• **Text provided**:
Gréta Mayer (born 26 September 2006) is a Hungarian artistic gymnast.  She is a three-time European junior medalist.

Early life 
Gréta Mayer was born in Dunaújváros, Hungary on 26 September 2006.

Gymnastics career

Espoir

2017–18 
Mayer competed at the 2017 Tournoi International where she placed third in the all-around behind Italians Angela Andreoli and Giulia Messali.  She next competed at the Hungarian Master Championships where she placed seventh in the all-around, third on balance beam, and fourth on floor exercise.

In May 2018 Mayer competed at the Elek Matolay Memorial where she placed first in the espoir all-around and on vault, uneven bars, and balance beam.  She placed sixth on floor exercise.  In June she competed at Gym Festival Trnava where she placed second in the all-around behind Dagmara Pyzio of Poland.

2019
Mayer began the year competing at the Elek Matolay Memorial where she won silver on vault and balance beam behind Sabrina Voinea and on floor exercise behind Amalia Puflea.  Mayer next competed at the Hungarian Master Championships where she placed first in the all-around.

• **Given exercise**:
In the text on Gréta Mayer's gymnastics career, copy the passage from "Gréta Mayer (born" up to and including "Pyzio of Poland." word for word.

• **Data excerpts**:
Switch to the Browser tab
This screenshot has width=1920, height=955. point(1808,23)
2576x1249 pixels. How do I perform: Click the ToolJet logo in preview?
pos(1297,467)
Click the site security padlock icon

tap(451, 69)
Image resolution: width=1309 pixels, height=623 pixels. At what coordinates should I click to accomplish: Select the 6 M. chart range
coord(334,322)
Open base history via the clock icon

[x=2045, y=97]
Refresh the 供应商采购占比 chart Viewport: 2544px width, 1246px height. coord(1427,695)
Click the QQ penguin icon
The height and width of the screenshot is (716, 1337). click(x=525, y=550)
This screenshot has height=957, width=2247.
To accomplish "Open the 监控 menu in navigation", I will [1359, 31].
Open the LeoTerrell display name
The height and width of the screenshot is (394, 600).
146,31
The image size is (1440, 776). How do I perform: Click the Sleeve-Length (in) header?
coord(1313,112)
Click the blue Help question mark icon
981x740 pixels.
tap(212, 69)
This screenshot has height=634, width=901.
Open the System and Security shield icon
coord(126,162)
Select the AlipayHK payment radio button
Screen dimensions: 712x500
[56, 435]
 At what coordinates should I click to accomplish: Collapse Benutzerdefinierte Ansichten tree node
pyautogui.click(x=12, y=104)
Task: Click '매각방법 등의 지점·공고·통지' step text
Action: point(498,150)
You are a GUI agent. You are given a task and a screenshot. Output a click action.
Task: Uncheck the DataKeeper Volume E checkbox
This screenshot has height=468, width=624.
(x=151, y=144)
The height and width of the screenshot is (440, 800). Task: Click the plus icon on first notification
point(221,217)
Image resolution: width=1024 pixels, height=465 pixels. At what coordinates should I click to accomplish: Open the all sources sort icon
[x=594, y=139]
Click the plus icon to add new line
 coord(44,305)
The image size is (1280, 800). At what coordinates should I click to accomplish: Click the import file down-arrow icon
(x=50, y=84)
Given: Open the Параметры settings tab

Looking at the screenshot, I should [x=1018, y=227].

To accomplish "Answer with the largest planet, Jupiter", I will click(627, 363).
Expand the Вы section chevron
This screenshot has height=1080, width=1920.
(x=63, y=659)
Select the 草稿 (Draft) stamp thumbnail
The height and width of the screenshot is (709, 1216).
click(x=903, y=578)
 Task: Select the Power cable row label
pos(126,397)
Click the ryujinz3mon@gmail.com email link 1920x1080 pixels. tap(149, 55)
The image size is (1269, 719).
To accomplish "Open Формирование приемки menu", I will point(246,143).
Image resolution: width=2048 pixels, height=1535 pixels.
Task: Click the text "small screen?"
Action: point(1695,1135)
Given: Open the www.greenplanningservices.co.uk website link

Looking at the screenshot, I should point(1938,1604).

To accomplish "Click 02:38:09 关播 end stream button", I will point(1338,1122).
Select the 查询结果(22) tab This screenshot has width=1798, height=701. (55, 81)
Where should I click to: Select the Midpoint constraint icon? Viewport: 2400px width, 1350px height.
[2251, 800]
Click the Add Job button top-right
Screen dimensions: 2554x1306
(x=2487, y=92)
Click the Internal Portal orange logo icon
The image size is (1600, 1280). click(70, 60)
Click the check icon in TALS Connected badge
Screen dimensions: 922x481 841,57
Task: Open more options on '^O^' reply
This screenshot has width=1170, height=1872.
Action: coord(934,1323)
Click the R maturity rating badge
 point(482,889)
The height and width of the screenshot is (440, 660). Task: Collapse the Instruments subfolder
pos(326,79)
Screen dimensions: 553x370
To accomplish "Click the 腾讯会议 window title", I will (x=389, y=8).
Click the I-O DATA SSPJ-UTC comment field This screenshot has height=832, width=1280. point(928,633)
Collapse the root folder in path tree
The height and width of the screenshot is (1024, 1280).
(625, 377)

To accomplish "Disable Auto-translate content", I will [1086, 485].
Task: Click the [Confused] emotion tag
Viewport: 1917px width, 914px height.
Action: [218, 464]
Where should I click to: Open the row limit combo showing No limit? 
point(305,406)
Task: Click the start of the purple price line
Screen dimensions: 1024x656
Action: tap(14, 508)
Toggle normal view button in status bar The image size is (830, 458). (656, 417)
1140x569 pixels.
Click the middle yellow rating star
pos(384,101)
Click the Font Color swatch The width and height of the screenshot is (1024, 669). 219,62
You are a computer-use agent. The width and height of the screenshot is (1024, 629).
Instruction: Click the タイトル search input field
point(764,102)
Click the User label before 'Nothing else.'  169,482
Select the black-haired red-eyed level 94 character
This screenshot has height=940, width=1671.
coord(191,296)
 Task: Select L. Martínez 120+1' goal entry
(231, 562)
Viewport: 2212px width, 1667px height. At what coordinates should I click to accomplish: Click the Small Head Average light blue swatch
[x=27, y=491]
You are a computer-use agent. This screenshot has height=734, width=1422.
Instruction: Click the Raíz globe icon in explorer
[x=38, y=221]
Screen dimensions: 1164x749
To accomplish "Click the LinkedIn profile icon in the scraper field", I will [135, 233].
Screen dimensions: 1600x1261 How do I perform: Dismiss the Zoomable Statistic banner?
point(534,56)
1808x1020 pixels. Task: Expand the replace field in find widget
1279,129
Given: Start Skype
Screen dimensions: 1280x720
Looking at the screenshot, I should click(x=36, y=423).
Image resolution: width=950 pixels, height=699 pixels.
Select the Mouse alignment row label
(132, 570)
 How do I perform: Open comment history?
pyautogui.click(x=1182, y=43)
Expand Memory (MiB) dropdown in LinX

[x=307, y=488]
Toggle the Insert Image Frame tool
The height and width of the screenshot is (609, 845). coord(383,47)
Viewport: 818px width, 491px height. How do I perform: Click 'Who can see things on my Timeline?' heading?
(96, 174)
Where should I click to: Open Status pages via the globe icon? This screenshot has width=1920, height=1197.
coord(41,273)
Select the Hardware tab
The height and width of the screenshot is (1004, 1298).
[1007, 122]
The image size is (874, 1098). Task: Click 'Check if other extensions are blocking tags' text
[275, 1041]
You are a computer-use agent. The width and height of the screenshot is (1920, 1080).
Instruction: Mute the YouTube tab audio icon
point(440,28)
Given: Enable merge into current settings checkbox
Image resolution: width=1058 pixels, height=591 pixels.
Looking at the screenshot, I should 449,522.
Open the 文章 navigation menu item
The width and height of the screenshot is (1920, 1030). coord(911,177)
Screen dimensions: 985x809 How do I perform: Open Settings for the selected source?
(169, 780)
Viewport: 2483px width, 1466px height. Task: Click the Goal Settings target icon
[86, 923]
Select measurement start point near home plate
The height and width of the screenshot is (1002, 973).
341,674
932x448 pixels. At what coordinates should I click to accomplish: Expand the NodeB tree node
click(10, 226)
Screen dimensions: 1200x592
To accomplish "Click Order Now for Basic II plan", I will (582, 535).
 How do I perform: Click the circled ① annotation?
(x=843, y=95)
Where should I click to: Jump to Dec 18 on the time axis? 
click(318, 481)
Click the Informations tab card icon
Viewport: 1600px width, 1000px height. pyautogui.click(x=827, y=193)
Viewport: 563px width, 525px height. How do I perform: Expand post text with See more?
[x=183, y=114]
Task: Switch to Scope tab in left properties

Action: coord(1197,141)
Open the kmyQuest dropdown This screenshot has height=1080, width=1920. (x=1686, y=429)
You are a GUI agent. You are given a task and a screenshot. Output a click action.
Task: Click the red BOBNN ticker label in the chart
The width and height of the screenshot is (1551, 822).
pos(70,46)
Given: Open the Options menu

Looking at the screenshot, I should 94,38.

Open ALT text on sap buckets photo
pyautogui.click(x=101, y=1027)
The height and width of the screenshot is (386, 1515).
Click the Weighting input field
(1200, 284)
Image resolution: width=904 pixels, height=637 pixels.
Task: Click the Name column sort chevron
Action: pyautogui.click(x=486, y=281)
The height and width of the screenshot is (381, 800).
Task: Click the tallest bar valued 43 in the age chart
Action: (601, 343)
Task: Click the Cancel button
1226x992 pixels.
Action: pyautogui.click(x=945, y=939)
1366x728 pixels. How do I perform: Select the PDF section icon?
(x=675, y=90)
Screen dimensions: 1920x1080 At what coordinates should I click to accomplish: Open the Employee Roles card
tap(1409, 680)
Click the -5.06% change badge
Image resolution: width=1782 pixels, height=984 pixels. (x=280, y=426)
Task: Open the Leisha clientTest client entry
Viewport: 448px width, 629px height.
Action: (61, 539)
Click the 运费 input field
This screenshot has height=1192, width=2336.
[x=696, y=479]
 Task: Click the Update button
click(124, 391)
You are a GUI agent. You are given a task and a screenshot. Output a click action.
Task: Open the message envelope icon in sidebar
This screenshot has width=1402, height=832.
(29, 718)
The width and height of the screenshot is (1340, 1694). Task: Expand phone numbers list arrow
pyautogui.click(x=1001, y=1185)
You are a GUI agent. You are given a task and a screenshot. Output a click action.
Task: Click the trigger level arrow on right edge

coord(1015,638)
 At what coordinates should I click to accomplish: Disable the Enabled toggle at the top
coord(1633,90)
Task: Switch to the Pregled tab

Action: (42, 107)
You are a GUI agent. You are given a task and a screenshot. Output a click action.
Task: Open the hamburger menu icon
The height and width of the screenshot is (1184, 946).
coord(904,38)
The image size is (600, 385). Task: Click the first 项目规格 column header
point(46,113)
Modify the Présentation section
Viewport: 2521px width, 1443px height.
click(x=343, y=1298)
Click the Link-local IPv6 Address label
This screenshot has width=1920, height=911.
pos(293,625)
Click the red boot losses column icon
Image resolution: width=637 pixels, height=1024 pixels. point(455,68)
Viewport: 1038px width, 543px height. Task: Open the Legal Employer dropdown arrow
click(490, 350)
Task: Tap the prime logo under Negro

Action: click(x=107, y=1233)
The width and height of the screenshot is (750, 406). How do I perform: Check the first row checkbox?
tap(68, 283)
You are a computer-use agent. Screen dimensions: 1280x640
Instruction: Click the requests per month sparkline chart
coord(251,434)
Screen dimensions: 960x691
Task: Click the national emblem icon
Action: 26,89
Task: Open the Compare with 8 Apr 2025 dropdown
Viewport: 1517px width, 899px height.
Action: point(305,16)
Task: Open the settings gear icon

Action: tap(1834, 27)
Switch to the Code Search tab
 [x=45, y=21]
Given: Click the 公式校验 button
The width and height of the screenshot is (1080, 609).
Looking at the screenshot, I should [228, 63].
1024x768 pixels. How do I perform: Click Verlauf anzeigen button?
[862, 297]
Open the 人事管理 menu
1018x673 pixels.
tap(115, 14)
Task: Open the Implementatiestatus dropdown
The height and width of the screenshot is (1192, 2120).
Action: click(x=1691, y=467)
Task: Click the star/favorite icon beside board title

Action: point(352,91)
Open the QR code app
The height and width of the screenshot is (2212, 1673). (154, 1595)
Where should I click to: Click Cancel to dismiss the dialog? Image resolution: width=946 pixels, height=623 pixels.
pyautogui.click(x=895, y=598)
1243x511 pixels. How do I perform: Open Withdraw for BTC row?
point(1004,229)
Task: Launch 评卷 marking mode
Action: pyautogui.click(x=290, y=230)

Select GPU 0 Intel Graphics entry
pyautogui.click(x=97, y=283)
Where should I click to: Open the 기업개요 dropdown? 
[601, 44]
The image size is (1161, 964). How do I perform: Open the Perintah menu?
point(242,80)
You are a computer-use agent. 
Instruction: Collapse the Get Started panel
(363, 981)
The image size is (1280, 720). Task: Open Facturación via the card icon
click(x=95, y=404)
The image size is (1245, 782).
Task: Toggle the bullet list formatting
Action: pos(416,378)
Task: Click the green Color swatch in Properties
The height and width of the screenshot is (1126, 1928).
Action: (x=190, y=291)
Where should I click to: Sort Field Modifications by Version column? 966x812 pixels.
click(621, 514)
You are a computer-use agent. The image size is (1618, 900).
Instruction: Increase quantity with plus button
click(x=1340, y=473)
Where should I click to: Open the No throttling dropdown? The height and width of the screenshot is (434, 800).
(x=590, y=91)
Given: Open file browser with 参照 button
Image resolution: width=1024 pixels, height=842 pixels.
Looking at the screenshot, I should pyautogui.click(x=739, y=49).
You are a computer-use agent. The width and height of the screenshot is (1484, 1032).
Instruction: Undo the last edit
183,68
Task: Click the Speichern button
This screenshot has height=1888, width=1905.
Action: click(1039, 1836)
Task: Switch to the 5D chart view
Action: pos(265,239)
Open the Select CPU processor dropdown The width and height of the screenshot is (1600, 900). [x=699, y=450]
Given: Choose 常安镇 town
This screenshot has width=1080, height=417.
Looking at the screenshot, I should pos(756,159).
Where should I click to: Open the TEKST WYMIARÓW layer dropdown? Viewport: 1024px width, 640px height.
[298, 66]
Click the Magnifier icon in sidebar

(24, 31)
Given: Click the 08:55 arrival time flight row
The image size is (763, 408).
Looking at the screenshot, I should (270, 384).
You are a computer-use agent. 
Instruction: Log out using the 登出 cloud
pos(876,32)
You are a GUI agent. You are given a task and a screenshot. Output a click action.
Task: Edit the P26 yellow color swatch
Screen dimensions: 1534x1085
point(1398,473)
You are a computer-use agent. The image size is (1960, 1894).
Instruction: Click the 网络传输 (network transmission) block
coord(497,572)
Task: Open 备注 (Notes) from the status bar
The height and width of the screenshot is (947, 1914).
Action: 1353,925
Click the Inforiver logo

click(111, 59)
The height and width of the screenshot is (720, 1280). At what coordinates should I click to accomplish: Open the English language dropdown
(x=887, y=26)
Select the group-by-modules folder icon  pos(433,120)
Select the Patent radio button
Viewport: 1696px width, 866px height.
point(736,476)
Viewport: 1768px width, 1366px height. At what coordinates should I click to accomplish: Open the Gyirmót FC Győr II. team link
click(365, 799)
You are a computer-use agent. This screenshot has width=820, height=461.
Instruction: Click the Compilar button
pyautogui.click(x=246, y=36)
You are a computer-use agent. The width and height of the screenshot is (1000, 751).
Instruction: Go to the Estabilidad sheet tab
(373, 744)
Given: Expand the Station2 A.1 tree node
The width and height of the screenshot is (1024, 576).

• **Correct result**:
Gréta Mayer (born 26 September 2006) is a Hungarian artistic gymnast.  She is a three-time European junior medalist.

Early life 
Gréta Mayer was born in Dunaújváros, Hungary on 26 September 2006.

Gymnastics career

Espoir

2017–18 
Mayer competed at the 2017 Tournoi International where she placed third in the all-around behind Italians Angela Andreoli and Giulia Messali.  She next competed at the Hungarian Master Championships where she placed seventh in the all-around, third on balance beam, and fourth on floor exercise.

In May 2018 Mayer competed at the Elek Matolay Memorial where she placed first in the espoir all-around and on vault, uneven bars, and balance beam.  She placed sixth on floor exercise.  In June she competed at Gym Festival Trnava where she placed second in the all-around behind Dagmara Pyzio of Poland.